> **Set task**:
Turn every line of the listing below into a JSON list of strings, one string per line, leaving out blank lines.

-------

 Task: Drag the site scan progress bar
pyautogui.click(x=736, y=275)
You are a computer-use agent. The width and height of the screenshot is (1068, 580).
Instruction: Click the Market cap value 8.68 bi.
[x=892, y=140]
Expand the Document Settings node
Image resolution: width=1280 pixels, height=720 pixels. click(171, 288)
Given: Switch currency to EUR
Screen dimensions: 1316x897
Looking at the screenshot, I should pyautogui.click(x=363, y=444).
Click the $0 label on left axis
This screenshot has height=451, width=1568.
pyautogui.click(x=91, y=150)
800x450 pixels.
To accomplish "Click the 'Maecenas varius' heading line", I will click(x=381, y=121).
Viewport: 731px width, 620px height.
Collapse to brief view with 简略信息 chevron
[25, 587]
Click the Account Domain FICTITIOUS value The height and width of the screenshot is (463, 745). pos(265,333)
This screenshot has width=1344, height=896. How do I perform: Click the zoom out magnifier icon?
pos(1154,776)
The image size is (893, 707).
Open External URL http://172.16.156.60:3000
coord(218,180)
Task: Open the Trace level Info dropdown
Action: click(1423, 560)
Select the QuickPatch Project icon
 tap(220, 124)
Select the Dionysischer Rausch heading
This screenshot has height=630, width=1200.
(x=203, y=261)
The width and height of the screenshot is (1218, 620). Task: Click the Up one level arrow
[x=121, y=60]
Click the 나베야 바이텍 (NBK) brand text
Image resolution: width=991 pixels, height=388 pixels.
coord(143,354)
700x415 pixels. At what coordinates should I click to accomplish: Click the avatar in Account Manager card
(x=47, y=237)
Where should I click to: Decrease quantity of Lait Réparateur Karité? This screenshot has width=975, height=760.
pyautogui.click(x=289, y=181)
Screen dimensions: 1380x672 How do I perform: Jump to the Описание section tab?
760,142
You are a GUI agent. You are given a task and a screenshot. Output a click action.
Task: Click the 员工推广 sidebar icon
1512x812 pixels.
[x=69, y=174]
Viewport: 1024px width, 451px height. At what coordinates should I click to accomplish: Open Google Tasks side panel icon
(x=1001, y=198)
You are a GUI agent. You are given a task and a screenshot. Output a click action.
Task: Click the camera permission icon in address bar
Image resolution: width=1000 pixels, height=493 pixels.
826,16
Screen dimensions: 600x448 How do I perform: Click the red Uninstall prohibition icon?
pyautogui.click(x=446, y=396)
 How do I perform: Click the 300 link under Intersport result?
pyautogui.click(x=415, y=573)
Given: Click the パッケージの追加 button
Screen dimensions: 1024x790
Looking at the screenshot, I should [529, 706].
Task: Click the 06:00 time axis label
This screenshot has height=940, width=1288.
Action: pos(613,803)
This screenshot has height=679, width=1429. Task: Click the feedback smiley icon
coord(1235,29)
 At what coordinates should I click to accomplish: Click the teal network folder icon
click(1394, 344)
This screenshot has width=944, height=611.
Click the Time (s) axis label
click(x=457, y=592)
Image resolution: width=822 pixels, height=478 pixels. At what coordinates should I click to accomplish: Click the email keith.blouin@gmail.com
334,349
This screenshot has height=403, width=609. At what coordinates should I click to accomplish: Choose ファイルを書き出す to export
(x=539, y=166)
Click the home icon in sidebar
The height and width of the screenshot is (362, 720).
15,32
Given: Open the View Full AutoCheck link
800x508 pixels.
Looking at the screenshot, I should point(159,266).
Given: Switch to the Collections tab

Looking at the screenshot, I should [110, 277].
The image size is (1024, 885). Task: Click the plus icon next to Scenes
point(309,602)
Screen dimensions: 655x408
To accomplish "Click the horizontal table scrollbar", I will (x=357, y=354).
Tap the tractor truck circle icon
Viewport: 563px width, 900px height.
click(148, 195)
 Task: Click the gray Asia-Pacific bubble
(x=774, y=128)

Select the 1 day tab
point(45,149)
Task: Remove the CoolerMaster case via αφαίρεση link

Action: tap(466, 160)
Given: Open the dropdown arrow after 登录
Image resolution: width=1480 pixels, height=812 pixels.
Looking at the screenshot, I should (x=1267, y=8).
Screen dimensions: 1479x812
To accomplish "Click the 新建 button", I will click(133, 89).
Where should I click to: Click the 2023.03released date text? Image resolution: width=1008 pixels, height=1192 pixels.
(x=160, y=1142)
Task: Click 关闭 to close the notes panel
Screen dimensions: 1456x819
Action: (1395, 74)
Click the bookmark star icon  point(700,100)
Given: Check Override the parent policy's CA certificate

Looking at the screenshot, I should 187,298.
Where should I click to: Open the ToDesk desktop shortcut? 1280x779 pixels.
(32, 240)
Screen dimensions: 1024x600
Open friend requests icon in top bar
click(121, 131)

-------

> **Written response**:
[
  " Task: Drag the site scan progress bar",
  "pyautogui.click(x=736, y=275)",
  "You are a computer-use agent. The width and height of the screenshot is (1068, 580).",
  "Instruction: Click the Market cap value 8.68 bi.",
  "[x=892, y=140]",
  "Expand the Document Settings node",
  "Image resolution: width=1280 pixels, height=720 pixels. click(171, 288)",
  "Given: Switch currency to EUR",
  "Screen dimensions: 1316x897",
  "Looking at the screenshot, I should pyautogui.click(x=363, y=444).",
  "Click the $0 label on left axis",
  "This screenshot has height=451, width=1568.",
  "pyautogui.click(x=91, y=150)",
  "800x450 pixels.",
  "To accomplish \"Click the 'Maecenas varius' heading line\", I will click(x=381, y=121).",
  "Viewport: 731px width, 620px height.",
  "Collapse to brief view with 简略信息 chevron",
  "[25, 587]",
  "Click the Account Domain FICTITIOUS value The height and width of the screenshot is (463, 745). pos(265,333)",
  "This screenshot has width=1344, height=896. How do I perform: Click the zoom out magnifier icon?",
  "pos(1154,776)",
  "The image size is (893, 707).",
  "Open External URL http://172.16.156.60:3000",
  "coord(218,180)",
  "Task: Open the Trace level Info dropdown",
  "Action: click(1423, 560)",
  "Select the QuickPatch Project icon",
  " tap(220, 124)",
  "Select the Dionysischer Rausch heading",
  "This screenshot has height=630, width=1200.",
  "(x=203, y=261)",
  "The width and height of the screenshot is (1218, 620). Task: Click the Up one level arrow",
  "[x=121, y=60]",
  "Click the 나베야 바이텍 (NBK) brand text",
  "Image resolution: width=991 pixels, height=388 pixels.",
  "coord(143,354)",
  "700x415 pixels. At what coordinates should I click to accomplish: Click the avatar in Account Manager card",
  "(x=47, y=237)",
  "Where should I click to: Decrease quantity of Lait Réparateur Karité? This screenshot has width=975, height=760.",
  "pyautogui.click(x=289, y=181)",
  "Screen dimensions: 1380x672 How do I perform: Jump to the Описание section tab?",
  "760,142",
  "You are a GUI agent. You are given a task and a screenshot. Output a click action.",
  "Task: Click the 员工推广 sidebar icon",
  "1512x812 pixels.",
  "[x=69, y=174]",
  "Viewport: 1024px width, 451px height. At what coordinates should I click to accomplish: Open Google Tasks side panel icon",
  "(x=1001, y=198)",
  "You are a GUI agent. You are given a task and a screenshot. Output a click action.",
  "Task: Click the camera permission icon in address bar",
  "Image resolution: width=1000 pixels, height=493 pixels.",
  "826,16",
  "Screen dimensions: 600x448 How do I perform: Click the red Uninstall prohibition icon?",
  "pyautogui.click(x=446, y=396)",
  " How do I perform: Click the 300 link under Intersport result?",
  "pyautogui.click(x=415, y=573)",
  "Given: Click the パッケージの追加 button",
  "Screen dimensions: 1024x790",
  "Looking at the screenshot, I should [529, 706].",
  "Task: Click the 06:00 time axis label",
  "This screenshot has height=940, width=1288.",
  "Action: pos(613,803)",
  "This screenshot has height=679, width=1429. Task: Click the feedback smiley icon",
  "coord(1235,29)",
  " At what coordinates should I click to accomplish: Click the teal network folder icon",
  "click(1394, 344)",
  "This screenshot has width=944, height=611.",
  "Click the Time (s) axis label",
  "click(x=457, y=592)",
  "Image resolution: width=822 pixels, height=478 pixels. At what coordinates should I click to accomplish: Click the email keith.blouin@gmail.com",
  "334,349",
  "This screenshot has height=403, width=609. At what coordinates should I click to accomplish: Choose ファイルを書き出す to export",
  "(x=539, y=166)",
  "Click the home icon in sidebar",
  "The height and width of the screenshot is (362, 720).",
  "15,32",
  "Given: Open the View Full AutoCheck link",
  "800x508 pixels.",
  "Looking at the screenshot, I should point(159,266).",
  "Given: Switch to the Collections tab",
  "Looking at the screenshot, I should [110, 277].",
  "The image size is (1024, 885). Task: Click the plus icon next to Scenes",
  "point(309,602)",
  "Screen dimensions: 655x408",
  "To accomplish \"Click the horizontal table scrollbar\", I will (x=357, y=354).",
  "Tap the tractor truck circle icon",
  "Viewport: 563px width, 900px height.",
  "click(148, 195)",
  " Task: Click the gray Asia-Pacific bubble",
  "(x=774, y=128)",
  "Select the 1 day tab",
  "point(45,149)",
  "Task: Remove the CoolerMaster case via αφαίρεση link",
  "Action: tap(466, 160)",
  "Given: Open the dropdown arrow after 登录",
  "Image resolution: width=1480 pixels, height=812 pixels.",
  "Looking at the screenshot, I should (x=1267, y=8).",
  "Screen dimensions: 1479x812",
  "To accomplish \"Click the 新建 button\", I will click(133, 89).",
  "Where should I click to: Click the 2023.03released date text? Image resolution: width=1008 pixels, height=1192 pixels.",
  "(x=160, y=1142)",
  "Task: Click 关闭 to close the notes panel",
  "Screen dimensions: 1456x819",
  "Action: (1395, 74)",
  "Click the bookmark star icon  point(700,100)",
  "Given: Check Override the parent policy's CA certificate",
  "Looking at the screenshot, I should 187,298.",
  "Where should I click to: Open the ToDesk desktop shortcut? 1280x779 pixels.",
  "(32, 240)",
  "Screen dimensions: 1024x600",
  "Open friend requests icon in top bar",
  "click(121, 131)"
]